**SET TASK**
Return the rows below exactly as they appear, covering the stretch from the line containing "You are a computer-use agent. The width" through the line containing "pos(292,43)", both ends included.

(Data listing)

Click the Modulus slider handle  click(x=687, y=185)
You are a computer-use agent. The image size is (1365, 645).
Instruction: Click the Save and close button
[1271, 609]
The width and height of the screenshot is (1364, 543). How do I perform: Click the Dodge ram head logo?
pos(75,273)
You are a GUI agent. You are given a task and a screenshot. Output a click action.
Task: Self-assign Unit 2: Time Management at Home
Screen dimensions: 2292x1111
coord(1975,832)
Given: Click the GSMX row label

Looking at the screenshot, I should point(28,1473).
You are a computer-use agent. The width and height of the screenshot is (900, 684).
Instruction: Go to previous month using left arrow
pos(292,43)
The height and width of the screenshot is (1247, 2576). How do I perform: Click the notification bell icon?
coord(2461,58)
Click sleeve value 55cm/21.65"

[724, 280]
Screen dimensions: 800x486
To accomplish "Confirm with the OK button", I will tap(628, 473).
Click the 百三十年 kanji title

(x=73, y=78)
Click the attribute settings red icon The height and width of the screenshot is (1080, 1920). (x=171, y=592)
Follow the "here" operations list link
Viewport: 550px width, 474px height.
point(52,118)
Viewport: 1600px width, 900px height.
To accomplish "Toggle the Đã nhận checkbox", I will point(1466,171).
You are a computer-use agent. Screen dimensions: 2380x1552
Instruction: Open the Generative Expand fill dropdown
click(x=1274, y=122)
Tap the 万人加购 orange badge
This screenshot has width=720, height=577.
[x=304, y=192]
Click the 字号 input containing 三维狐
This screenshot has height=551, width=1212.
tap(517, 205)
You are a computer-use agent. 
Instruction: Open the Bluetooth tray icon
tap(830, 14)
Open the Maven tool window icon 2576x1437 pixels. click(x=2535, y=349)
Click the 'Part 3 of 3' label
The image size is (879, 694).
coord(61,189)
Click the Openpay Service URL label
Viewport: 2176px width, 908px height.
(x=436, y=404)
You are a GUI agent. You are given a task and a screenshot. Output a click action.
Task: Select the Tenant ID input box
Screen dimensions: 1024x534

**FINAL RESULT**
You are a computer-use agent. The width and height of the screenshot is (900, 684).
Instruction: Go to previous month using left arrow
pos(292,43)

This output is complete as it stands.